Exercise brief
Among the entries below, how many lines have the word "Uncheck"? Answer only with the number.

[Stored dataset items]
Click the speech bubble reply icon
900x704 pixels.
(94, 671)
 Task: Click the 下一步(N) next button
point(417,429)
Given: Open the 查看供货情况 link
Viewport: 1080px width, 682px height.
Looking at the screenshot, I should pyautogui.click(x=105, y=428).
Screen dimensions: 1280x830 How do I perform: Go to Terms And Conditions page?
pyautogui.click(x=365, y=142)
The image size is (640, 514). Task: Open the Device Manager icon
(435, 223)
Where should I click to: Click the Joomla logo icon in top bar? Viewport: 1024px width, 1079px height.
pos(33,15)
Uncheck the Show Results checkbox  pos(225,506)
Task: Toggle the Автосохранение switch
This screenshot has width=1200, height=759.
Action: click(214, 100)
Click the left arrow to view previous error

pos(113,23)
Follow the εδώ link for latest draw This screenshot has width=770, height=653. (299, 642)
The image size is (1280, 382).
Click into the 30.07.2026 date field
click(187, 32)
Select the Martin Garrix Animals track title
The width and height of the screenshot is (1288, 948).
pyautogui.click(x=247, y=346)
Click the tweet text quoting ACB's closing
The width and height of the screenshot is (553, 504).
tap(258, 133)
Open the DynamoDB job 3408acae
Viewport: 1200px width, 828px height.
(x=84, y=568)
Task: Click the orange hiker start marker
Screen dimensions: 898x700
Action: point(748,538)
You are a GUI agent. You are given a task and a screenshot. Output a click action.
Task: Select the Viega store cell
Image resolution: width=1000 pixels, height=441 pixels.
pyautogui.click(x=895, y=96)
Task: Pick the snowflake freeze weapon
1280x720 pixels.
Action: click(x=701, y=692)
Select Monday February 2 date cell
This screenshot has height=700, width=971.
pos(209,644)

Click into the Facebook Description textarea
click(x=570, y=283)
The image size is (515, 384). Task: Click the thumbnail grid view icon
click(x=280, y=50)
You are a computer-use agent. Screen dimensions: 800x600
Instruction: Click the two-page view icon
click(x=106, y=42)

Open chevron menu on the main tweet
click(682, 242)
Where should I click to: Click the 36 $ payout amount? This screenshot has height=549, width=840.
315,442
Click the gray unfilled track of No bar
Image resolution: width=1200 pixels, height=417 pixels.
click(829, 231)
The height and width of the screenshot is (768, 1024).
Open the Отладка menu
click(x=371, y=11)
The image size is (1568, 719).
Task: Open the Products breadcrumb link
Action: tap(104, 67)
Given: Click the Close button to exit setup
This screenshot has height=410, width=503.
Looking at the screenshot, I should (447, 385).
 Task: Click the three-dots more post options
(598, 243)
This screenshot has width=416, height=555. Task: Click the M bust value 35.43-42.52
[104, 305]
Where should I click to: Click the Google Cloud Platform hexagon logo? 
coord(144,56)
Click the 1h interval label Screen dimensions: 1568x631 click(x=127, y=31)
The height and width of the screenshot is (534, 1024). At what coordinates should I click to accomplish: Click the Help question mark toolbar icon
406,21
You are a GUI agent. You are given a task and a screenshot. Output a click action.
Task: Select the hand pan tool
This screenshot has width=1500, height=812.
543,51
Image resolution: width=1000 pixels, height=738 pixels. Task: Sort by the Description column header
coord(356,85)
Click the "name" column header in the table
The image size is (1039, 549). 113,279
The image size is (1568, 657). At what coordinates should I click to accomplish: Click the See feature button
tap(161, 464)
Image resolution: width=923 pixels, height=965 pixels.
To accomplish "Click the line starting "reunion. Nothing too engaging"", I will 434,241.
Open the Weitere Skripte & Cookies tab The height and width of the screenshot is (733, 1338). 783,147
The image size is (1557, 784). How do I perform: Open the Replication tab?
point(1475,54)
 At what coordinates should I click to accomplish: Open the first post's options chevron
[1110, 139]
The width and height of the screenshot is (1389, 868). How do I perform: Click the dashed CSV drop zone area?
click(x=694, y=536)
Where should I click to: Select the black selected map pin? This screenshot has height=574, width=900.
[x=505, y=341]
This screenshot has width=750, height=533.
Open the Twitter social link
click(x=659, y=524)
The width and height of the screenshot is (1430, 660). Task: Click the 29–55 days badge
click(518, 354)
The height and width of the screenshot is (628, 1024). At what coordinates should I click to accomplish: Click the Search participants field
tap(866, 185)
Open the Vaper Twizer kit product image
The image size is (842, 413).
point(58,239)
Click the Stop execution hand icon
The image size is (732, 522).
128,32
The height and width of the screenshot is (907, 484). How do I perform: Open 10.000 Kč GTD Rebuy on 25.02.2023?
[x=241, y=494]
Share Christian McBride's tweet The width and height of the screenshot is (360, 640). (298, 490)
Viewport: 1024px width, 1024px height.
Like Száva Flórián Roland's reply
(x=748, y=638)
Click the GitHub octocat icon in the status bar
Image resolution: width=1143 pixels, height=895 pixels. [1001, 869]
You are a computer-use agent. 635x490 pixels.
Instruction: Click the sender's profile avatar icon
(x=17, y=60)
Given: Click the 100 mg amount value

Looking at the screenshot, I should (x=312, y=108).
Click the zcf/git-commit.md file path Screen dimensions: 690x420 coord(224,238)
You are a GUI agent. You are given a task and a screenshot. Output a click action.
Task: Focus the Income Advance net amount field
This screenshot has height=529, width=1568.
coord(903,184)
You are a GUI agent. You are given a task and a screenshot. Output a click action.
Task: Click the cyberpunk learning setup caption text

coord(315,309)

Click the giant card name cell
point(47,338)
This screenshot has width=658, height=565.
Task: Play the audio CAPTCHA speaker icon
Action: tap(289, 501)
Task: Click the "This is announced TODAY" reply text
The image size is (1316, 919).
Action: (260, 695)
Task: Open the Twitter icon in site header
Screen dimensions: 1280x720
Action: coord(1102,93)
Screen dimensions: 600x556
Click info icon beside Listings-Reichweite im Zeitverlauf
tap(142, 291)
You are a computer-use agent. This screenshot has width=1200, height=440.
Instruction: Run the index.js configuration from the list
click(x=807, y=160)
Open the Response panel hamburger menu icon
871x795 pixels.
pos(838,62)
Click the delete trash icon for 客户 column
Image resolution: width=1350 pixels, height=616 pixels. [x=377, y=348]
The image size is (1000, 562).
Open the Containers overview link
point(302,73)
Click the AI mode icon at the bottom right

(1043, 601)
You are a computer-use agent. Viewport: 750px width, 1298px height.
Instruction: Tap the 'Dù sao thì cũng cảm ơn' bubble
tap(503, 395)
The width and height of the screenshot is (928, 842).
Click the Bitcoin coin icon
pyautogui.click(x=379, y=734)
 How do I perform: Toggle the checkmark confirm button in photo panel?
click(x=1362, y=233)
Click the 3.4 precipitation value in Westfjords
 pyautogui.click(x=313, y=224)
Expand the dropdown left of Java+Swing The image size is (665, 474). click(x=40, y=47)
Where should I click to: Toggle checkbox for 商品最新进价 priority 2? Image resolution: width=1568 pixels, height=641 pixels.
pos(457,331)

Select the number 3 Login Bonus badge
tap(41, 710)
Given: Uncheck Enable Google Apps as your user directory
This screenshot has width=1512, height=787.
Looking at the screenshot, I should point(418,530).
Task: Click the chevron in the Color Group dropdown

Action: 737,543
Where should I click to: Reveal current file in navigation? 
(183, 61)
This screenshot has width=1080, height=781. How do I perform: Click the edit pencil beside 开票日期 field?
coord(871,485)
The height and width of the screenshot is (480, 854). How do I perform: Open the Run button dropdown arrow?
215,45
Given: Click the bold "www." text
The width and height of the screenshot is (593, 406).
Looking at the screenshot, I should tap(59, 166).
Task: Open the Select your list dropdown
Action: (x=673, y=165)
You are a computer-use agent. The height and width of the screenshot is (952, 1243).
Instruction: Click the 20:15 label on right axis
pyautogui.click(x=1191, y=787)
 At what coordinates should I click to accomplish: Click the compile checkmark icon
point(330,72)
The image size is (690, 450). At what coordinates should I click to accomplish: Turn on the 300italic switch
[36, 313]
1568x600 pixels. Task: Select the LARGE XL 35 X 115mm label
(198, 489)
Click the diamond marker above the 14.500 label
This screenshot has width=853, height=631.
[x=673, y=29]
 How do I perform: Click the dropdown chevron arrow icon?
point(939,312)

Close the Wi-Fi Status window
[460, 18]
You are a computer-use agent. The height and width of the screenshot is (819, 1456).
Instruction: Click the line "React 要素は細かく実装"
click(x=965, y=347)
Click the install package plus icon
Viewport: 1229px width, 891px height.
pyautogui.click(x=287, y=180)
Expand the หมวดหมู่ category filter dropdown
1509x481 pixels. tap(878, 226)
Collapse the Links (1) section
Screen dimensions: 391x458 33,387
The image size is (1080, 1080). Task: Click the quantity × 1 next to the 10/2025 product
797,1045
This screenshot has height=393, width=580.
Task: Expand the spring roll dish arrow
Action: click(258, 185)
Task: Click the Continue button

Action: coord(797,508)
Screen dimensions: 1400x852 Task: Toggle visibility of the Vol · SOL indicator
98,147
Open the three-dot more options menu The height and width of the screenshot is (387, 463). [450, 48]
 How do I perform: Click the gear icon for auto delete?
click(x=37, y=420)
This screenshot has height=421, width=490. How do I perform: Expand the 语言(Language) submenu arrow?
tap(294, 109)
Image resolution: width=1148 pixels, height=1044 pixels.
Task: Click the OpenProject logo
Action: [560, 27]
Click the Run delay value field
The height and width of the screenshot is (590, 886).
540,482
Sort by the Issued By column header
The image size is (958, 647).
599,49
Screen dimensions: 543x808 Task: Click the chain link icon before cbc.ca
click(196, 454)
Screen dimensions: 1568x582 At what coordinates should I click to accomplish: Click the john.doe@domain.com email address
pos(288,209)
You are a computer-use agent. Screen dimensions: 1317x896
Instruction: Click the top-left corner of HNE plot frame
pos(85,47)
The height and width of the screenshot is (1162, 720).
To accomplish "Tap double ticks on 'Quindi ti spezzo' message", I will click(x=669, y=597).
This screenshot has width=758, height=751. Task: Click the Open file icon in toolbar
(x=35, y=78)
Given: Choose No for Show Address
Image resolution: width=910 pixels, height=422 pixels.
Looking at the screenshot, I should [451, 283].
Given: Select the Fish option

Problem solution
2